Van der Valk wurde seinerzeit als Langweiler beschimpft und von den bewährten Streets of San Francisco ersetzt. Daß Van der Valk "abgesetzt" wurde, erscheint nicht wahrscheinlich. Eher hatte das ZDF ursprünglich nur 20 Folgen (statt 25) erworben. ZDF-Kost waren damals Maigret, Derrick und Der Alte – in diese Landschaft paßte Van der Valk eigentlich sehr gut. Gemeinsamkeiten liegen in einer gewissen gemächlichen Art, mit der die Ermittler vorgehen, sowie in der Zentrierung der Geschichten um tragische oder zumindest dramatische menschliche Schicksale.
An den Hauptdarstellern scheiden sich wohl die Geister. Ob man Foster als bildfüllend oder ausgesucht uncharismatisch, Latimer als Inbegriff des sympathischen sidekick oder als second rate heartthrob bezeichnet, ist letztlich Geschmackssache. Latimer ist heute Schauspiellehrer in London, und an fragt sich unwillkürlich, ob seine Schüler wohl mit seiner einzigen Spielfilmhauptrolle, Moon in Man of Violence des exploitation-Spezialisten Pete Walker, vertraut sind. Foster wiederum ist natürlich unvergessen als Krawattenmörder in Hitchcocks vorletztem Film Frenzy, entstanden kurz vor der ersten Van der Valk-Staffel.
Die ersten zwei Staffeln waren noch VTR-Produktionen, zum Großteil gedreht in den Teddington Studios, bei der dritten sprang Euston Films wieder auf einen fahrenden Zug, ähnlich wie bei Special Branch, und produzierte 12 Folgen auf 16mm-Film. Bei allen drei Staffeln war Lloyd Shirley Executive Producer, erst für Thames Television, dann als Chef von Euston Films.

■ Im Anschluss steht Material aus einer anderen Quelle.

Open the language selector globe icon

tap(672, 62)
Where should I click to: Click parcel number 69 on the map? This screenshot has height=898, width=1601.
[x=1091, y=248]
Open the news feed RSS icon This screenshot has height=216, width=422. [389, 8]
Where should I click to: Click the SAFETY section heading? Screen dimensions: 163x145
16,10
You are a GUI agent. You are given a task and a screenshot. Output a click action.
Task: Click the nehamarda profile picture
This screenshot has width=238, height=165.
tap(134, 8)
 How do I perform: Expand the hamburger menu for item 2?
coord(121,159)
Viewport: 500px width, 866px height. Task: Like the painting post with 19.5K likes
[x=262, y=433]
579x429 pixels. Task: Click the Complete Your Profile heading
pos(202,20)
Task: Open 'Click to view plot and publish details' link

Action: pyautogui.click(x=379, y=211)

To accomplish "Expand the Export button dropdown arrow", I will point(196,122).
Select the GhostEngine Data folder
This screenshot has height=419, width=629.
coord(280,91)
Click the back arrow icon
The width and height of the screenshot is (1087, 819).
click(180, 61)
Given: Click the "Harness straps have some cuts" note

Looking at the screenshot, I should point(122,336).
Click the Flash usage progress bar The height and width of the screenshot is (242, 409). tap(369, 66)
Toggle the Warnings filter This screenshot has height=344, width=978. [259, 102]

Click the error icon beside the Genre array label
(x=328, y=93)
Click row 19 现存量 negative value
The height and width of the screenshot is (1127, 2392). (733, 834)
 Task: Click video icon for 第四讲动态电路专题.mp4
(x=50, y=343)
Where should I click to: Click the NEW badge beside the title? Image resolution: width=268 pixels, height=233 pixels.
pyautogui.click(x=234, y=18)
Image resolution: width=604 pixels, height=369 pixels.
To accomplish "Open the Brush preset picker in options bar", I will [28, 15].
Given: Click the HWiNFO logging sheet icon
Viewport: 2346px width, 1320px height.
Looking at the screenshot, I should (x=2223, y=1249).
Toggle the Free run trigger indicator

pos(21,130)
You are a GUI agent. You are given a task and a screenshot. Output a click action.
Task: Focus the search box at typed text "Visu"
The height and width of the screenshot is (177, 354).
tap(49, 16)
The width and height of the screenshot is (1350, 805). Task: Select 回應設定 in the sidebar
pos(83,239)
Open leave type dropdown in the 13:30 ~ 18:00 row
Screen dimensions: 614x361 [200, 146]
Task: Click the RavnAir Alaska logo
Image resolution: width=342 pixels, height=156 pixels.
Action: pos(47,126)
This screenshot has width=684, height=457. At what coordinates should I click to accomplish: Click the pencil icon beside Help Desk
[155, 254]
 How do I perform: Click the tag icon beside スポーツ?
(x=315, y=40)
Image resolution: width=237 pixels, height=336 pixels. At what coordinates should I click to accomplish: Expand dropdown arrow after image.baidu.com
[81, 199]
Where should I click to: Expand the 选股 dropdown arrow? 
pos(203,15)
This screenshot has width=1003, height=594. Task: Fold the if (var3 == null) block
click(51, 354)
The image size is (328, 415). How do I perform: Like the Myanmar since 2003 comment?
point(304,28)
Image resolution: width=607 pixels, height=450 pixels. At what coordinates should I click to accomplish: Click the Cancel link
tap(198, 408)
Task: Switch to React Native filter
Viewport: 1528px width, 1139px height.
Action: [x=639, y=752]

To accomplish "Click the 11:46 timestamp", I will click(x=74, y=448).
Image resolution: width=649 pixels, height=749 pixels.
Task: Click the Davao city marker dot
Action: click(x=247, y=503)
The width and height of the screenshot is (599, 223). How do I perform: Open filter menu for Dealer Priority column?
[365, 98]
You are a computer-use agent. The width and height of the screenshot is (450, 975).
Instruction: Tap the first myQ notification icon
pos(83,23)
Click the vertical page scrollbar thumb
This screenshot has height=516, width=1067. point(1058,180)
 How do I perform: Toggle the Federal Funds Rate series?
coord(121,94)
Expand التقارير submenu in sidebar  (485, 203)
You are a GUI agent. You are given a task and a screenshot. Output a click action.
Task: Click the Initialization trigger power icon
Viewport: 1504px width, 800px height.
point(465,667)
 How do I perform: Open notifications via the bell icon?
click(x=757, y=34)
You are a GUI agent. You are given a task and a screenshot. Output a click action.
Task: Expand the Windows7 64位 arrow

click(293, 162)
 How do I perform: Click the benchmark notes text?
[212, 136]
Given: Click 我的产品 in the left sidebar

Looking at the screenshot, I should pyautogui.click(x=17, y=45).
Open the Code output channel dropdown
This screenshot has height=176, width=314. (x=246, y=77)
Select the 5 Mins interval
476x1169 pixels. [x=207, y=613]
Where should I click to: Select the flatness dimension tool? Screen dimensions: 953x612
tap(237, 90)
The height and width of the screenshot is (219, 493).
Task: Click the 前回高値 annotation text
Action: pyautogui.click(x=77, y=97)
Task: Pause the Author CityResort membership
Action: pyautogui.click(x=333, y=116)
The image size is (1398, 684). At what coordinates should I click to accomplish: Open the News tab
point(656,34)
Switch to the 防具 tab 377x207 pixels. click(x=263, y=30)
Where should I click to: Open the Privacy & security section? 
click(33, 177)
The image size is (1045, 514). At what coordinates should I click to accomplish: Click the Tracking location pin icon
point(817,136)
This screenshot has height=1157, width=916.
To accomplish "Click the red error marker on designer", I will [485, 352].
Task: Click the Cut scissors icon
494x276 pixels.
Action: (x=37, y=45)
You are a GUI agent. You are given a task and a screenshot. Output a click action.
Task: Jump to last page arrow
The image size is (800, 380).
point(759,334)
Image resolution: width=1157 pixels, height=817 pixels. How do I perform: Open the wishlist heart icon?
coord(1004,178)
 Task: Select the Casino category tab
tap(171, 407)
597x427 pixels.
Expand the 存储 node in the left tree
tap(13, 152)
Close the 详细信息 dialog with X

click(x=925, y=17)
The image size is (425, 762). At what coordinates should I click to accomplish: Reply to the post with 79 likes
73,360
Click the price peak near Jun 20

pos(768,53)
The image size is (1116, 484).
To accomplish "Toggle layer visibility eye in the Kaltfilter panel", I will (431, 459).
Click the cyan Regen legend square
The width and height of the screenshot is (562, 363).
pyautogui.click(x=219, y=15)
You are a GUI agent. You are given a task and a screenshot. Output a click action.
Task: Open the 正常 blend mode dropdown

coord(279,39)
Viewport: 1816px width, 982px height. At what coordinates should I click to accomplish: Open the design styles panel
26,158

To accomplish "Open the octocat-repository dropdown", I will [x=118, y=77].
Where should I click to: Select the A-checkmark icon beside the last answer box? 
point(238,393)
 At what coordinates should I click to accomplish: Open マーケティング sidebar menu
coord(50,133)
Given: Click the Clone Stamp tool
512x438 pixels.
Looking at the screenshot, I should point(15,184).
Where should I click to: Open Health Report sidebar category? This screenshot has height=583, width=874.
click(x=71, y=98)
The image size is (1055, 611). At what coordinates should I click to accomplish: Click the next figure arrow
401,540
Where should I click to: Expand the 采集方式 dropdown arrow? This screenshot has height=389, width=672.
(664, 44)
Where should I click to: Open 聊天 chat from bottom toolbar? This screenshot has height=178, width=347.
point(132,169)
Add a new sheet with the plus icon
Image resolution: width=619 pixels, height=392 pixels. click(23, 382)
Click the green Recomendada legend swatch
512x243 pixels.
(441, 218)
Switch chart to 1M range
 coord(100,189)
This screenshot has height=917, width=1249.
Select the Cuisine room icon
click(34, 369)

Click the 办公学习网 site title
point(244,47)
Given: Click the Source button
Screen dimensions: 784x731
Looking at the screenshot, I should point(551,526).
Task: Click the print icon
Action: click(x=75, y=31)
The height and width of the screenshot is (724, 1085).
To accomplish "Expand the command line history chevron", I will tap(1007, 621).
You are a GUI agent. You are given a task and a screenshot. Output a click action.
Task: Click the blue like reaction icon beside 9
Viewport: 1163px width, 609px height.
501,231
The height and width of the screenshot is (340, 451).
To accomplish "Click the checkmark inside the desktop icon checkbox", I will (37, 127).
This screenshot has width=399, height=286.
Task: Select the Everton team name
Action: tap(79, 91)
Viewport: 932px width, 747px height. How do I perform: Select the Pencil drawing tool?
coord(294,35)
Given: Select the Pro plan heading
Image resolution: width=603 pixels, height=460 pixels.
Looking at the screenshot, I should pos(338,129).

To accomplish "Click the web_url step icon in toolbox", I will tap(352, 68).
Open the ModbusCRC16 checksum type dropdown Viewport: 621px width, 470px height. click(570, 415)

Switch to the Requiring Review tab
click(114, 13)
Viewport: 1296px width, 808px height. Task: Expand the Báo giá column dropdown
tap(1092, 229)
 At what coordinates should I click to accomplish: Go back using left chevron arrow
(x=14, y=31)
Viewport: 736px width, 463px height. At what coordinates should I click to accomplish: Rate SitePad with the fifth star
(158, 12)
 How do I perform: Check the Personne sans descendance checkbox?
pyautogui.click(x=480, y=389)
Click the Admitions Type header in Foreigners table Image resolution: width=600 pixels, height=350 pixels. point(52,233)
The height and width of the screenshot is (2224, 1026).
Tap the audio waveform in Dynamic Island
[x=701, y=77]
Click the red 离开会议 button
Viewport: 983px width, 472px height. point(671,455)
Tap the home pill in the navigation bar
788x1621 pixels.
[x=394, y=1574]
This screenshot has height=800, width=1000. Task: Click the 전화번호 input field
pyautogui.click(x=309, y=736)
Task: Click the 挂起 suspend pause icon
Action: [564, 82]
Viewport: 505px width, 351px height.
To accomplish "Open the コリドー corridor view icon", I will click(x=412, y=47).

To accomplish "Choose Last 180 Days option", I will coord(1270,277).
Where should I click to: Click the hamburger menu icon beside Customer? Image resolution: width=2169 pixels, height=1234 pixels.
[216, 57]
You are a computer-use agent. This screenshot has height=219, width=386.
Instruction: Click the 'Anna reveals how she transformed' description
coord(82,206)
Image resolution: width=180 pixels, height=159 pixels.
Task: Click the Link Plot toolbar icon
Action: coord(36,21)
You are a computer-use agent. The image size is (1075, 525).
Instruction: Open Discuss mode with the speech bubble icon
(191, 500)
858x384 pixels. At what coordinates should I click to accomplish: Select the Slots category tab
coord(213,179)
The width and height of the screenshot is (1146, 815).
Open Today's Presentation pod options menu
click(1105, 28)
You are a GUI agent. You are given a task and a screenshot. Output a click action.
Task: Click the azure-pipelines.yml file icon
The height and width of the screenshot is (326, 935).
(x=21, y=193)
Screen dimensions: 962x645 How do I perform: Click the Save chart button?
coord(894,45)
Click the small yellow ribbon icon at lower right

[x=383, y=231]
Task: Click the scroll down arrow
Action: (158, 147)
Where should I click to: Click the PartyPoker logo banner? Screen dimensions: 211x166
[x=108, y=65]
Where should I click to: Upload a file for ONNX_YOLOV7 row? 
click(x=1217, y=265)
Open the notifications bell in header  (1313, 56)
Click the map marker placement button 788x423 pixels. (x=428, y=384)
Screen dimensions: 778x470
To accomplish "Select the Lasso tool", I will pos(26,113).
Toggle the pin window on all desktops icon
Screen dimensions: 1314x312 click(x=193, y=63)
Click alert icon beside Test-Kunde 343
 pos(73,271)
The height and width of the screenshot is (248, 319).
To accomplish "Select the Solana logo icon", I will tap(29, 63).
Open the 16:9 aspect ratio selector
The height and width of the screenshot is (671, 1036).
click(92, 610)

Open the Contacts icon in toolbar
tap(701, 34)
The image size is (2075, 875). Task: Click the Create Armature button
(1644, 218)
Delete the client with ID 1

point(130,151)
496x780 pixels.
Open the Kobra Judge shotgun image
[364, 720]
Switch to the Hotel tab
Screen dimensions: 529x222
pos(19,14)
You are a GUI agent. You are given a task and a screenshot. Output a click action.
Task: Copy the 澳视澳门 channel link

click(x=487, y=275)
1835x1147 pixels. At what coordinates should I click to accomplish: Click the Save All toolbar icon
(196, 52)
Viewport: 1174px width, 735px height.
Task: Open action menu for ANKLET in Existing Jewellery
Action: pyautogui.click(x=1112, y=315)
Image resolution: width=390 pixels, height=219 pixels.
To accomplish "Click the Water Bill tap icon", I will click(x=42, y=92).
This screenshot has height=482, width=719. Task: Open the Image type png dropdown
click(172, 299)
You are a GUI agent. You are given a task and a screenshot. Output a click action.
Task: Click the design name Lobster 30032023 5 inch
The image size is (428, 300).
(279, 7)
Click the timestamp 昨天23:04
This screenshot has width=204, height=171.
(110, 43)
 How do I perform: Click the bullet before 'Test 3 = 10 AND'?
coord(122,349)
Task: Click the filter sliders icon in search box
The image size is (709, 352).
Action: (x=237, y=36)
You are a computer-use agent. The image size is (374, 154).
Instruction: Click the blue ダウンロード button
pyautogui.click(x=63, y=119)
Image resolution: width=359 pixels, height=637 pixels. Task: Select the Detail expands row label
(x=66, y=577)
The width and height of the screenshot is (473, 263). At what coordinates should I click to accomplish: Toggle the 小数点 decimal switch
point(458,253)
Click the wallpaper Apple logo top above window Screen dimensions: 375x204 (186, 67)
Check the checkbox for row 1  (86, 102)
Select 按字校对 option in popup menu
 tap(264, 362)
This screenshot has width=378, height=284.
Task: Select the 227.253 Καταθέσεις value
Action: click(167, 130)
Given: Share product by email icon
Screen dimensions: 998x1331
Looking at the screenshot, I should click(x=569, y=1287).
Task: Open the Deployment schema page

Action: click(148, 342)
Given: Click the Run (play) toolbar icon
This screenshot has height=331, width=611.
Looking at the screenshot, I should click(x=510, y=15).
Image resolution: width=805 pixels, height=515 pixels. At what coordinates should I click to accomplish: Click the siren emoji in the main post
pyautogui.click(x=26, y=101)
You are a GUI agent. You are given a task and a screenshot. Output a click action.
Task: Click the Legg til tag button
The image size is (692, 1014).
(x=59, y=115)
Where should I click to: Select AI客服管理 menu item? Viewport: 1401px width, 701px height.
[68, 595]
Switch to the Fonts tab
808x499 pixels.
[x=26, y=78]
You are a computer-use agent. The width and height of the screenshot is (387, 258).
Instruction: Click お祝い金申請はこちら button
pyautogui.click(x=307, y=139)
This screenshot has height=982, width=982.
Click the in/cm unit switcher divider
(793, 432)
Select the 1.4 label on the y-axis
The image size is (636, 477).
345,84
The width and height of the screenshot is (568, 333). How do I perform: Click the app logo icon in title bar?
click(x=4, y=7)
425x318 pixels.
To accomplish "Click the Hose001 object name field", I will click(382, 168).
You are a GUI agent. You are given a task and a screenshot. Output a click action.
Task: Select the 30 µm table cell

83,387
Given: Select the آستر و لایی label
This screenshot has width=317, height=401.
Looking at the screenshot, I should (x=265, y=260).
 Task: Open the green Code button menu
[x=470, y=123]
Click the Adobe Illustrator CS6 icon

Van der Valk frißt und raucht und säuft, ein titelgebendes Charakteristikum in der Pilotfolge und, wie der Hauptdarsteller angibt, durchaus im Einklang mit seinen persönlichen Vorlieben. Er benutzt seine brav am Herd stehende und Klamotten kaufende Frau als Kummerkasten. Er macht Verdächtige ebenso an wie seinen Assistenten Kroon – Spuren von Jack Regan und einer 70er-Jahre-typischen konservativen Rollenverteilung der Geschlechter. Hierzu paßt auch sein Ruf als rule breaker, den er bei Oberkommissar Samson (erst gespielt von Martin Wyldeck, dann von dem etwas blassen Nigel Stock) genießt und ausspielt.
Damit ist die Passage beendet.